■ **THE PROBLEM**: Output the lines of the listing below from the line containing "Click the 设为首页 link at top" up to and including the line containing "Looking at the", reproducing them precisely.

===== INPUT MATERIAL =====

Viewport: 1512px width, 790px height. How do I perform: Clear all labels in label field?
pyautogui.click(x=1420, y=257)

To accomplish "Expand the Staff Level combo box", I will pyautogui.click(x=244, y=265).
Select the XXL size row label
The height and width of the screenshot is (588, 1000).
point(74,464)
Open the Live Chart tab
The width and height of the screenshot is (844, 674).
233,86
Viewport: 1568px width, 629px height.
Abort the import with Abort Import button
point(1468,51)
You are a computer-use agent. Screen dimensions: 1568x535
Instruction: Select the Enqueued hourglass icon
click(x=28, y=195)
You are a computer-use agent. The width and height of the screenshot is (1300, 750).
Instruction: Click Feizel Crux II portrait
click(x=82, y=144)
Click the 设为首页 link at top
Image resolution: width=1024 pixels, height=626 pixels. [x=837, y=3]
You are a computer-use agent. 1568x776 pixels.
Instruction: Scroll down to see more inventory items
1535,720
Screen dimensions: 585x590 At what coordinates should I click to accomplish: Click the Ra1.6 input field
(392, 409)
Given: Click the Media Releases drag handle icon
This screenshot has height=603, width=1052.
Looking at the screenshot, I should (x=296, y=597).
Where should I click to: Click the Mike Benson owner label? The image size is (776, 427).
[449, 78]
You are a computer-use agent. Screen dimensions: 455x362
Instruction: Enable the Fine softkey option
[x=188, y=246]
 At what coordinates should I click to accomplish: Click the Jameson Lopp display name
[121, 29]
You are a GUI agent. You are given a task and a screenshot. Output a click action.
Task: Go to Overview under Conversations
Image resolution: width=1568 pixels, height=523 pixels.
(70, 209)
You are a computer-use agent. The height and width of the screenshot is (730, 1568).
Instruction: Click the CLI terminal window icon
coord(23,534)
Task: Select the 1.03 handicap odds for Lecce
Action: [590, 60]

=====

■ **OUTPUT OF THE TASK**:
Click the 设为首页 link at top
Image resolution: width=1024 pixels, height=626 pixels. [x=837, y=3]
You are a computer-use agent. 1568x776 pixels.
Instruction: Scroll down to see more inventory items
1535,720
Screen dimensions: 585x590 At what coordinates should I click to accomplish: Click the Ra1.6 input field
(392, 409)
Given: Click the Media Releases drag handle icon
This screenshot has height=603, width=1052.
Looking at the screenshot, I should (x=296, y=597).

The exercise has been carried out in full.